Despite the danger, Beijing's streets have remained fairly busy.

People, of course, get used to the smog, but I know friends who live there and when the smog arrives they try to stay home and switch on the air purifiers.

The pollution figures at the moment are staggering.

Pollution is measured in the amount of small particulates in the atmosphere.

According to the Beijing authorities, measurements show the air containing more than 700 micrograms per cubic meter in many parts of the city over the weekend.

To put that into context, the World Health Organization considers it safe to only have as much just 25 micrograms per cubic meter.

There has been some controversy recently over whether the local readings were accurate or if officials were trying to understate the problem by giving lower readings.

Last year, U.S. diplomatic missions in China were giving their own air quality readings, and they were very different from the official Chinese accounts.

In response, China announced it was illegal for foreign embassies to issues their own readings.

But the U.S. has said it would continue tweeting air pollution levels in China, as they were helpful for US nationals living and traveling abroad.

The U.S. Embassy in Beijing tweeted over the weekend that its hourly readings were "beyond index."

The highest number it got on its data was the equivalent of a massive 886 micrograms per cubic meter.

"This is really the worst on record, not only from the official data but also from the monitoring data from the U.S. Embassy -- some areas in (neighboring) Hebei province are even worse than Beijing," said Zhou Rong, climate and energy campaigner at Greenpeace.

The U.S. Environmental Protection Agency's air quality index would easily categorize pollution readings taken by the U.S. Embassy as "emergency conditions" with the whole population at risk.

If these levels were reached in any U.S. city, there is likely to be uproar and perhaps even some panic because of the danger to health.

And the people of Beijing, and in other Chinese cities affected by pollution, have increasingly voiced their anger over air quality.
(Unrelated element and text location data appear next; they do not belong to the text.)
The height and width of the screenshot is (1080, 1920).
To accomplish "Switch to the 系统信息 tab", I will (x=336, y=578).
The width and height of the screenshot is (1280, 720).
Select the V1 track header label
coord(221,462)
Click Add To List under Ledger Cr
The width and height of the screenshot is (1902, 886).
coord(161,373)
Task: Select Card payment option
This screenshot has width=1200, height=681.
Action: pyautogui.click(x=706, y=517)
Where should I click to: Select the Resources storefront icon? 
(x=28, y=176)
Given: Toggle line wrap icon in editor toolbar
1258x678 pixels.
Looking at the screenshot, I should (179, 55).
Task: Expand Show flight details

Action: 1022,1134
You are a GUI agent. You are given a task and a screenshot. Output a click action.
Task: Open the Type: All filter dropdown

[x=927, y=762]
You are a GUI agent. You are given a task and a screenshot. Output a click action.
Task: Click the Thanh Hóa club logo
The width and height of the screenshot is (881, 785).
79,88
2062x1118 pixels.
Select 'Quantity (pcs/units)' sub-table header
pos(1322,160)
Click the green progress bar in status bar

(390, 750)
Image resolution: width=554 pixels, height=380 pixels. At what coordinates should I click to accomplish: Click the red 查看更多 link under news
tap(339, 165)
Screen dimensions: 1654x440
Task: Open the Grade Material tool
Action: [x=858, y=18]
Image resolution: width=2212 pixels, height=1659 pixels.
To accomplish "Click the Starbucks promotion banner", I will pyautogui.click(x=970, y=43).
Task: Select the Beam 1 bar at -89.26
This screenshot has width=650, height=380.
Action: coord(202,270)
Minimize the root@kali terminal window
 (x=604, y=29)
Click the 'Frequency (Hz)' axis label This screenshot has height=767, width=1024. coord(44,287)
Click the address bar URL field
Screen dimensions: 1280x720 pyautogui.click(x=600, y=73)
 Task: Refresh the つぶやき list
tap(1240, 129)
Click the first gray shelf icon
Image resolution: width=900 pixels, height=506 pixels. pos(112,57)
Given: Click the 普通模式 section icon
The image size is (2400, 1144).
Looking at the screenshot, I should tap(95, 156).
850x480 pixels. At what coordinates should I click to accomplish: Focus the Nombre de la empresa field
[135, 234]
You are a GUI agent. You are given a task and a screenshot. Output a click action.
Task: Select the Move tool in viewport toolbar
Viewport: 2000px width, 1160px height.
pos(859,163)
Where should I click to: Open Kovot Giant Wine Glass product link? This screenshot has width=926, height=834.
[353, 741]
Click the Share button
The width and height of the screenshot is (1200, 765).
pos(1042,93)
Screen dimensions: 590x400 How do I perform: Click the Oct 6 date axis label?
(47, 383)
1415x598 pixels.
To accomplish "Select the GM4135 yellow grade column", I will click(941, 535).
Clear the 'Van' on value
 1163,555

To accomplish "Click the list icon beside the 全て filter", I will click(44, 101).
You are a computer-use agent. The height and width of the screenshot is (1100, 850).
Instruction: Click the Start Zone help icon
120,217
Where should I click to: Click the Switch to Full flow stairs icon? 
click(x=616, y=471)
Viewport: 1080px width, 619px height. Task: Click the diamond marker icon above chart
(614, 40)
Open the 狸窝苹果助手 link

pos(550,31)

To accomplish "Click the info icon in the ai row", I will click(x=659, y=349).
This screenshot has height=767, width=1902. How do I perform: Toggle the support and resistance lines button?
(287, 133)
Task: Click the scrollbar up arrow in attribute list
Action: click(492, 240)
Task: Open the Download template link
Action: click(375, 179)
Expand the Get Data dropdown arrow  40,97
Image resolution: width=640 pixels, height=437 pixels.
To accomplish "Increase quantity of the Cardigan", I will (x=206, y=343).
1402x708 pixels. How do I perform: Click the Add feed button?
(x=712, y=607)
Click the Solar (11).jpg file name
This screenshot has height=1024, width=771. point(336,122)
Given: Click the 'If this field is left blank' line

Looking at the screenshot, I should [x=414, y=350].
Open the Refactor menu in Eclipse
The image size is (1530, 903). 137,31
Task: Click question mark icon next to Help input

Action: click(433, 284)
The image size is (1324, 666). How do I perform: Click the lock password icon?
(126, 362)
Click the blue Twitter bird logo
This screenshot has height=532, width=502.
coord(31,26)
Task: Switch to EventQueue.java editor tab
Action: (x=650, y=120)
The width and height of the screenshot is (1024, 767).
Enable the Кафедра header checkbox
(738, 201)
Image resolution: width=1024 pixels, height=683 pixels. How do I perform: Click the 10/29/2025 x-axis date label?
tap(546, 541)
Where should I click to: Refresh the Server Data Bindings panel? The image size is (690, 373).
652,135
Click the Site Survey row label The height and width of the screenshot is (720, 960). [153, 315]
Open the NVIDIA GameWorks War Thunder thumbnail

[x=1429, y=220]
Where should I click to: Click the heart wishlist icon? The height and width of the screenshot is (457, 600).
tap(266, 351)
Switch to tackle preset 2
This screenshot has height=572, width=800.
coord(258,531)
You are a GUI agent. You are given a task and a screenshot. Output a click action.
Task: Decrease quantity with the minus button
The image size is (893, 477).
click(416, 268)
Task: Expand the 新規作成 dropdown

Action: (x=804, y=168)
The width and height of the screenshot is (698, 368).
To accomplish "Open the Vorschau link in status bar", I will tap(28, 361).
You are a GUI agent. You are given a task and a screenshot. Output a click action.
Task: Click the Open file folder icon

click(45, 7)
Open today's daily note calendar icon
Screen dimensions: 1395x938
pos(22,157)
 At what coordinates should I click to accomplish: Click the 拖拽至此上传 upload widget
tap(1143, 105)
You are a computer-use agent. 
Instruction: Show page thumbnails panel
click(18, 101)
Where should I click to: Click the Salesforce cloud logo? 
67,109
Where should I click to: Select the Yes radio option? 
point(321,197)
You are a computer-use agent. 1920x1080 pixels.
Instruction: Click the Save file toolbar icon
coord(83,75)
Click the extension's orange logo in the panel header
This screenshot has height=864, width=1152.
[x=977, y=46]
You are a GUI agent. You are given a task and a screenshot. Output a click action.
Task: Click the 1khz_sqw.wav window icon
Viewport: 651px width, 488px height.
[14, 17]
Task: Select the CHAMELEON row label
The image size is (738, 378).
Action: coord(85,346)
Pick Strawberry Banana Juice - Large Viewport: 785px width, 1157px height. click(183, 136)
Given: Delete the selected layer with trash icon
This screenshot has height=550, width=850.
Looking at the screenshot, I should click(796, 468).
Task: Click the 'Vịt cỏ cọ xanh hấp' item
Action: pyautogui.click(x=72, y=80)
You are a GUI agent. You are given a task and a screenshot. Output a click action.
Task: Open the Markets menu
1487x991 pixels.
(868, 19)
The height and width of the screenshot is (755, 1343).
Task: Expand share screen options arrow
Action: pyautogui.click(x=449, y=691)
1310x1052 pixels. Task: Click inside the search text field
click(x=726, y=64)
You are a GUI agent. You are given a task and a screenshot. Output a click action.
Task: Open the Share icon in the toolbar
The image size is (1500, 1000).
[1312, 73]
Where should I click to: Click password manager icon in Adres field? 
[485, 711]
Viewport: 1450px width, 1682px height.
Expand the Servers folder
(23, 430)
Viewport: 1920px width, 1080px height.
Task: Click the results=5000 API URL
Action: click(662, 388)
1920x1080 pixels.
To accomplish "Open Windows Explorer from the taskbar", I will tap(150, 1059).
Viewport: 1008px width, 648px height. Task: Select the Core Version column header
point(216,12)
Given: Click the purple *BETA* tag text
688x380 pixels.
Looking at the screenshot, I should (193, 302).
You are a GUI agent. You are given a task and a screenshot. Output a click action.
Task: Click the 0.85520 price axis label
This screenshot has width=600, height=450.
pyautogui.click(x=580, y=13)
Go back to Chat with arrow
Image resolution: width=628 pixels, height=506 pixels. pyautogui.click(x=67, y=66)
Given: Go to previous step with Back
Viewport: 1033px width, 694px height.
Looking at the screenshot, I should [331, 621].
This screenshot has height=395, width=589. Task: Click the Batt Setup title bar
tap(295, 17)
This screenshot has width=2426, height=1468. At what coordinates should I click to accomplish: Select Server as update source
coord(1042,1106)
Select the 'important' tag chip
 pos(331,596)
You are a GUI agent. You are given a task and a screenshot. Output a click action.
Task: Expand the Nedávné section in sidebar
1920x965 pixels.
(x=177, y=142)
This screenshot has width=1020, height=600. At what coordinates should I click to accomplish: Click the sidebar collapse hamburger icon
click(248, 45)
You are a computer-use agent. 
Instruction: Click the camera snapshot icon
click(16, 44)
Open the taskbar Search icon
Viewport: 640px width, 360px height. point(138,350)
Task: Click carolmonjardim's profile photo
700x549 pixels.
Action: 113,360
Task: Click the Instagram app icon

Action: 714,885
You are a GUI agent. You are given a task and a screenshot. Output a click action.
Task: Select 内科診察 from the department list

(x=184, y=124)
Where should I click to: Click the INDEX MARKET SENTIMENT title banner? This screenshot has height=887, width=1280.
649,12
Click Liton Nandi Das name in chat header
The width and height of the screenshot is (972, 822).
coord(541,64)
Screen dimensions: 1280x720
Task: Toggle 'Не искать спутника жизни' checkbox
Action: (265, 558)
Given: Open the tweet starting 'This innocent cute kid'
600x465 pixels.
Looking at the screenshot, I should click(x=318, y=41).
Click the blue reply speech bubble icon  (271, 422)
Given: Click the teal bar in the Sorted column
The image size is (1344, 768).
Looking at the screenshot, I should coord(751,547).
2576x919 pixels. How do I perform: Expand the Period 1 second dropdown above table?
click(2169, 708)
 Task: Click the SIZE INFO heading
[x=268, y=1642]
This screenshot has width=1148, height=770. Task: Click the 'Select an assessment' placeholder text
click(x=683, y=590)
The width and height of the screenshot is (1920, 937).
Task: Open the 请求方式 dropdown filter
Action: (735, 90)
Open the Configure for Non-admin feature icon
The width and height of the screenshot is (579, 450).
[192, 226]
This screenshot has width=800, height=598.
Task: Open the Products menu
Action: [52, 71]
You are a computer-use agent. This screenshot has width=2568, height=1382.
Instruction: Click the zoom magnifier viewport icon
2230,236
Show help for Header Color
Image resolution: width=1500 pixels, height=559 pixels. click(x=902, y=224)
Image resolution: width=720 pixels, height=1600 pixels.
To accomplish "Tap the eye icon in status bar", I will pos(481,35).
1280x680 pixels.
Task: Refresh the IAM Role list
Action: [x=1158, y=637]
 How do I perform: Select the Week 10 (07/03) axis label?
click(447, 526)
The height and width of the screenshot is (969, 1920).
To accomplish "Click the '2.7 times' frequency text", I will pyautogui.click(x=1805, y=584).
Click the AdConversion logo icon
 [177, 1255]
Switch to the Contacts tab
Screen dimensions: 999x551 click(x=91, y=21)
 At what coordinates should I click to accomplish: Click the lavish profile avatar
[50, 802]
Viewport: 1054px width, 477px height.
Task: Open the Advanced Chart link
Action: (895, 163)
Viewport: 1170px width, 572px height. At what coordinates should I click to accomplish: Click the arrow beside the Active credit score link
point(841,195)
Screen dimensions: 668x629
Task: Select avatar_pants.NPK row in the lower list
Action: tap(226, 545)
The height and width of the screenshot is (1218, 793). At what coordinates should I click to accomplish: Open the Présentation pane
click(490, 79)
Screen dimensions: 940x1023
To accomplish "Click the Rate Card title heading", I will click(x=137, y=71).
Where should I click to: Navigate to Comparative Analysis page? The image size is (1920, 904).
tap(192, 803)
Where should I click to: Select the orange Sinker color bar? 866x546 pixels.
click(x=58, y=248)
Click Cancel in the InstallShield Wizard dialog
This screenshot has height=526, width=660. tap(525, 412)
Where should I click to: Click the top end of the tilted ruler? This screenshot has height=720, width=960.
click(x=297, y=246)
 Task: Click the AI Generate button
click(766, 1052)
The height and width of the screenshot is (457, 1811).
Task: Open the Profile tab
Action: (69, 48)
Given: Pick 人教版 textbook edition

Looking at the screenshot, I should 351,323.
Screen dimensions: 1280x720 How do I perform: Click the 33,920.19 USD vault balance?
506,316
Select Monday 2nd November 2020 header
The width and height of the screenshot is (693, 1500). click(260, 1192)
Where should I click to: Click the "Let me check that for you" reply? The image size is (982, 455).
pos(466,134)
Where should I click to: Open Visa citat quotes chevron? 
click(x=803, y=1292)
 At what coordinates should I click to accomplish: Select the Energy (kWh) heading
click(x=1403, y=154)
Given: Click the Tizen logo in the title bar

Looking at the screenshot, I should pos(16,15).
China's growing middle classes have been gaining a voice in recent years over improving the quality of life, but it’s often been difficult to organize when the communist authorities view any form of opposition as a criticism of its rule.

The Chinese authorities do seem to have listened to the recent criticism. The biggest cities now release hourly pollution data.

And the state-controlled Chinese media seems to have been given the "green" light to voice criticisms over pollution levels.

An editorial in The China Daily warned the country had to balance development with quality of life.

"In the middle of a rapid urbanization process, it is urgent for China to think about how such a process can press forward without compromising the quality of urban life with an increasingly worse living environment," said the editorial.

The state-controlled Global Times even urged the government to "publish truthful environmental data to the public" and take measures to solve the pollution problem in China, which it called the "biggest construction site in the world."

China's leaders do seem to increasingly understand the problem, and during his address to the Communist Party Congress last November outgoing President Hu Jintao warned that the country needed to "reverse the trend of ecological deterioration and build a beautiful China."

They, of course, only need to look to Chinese philosophy and the concept of Yin and Yang, which highlights the seemingly opposite but interdependent forces in the natural world, to find a solution.

The difficulty China has is that it wants to continue its rapid economic expansion.

But the cost seems to be growing as quickly.

A study by Beijing University and Greenpeace showed that the premature deaths of 8,600 people in four Chinese cities in 2012 cost $1 billion in economic losses.

China has to decide if the cost of economic progress is just too high.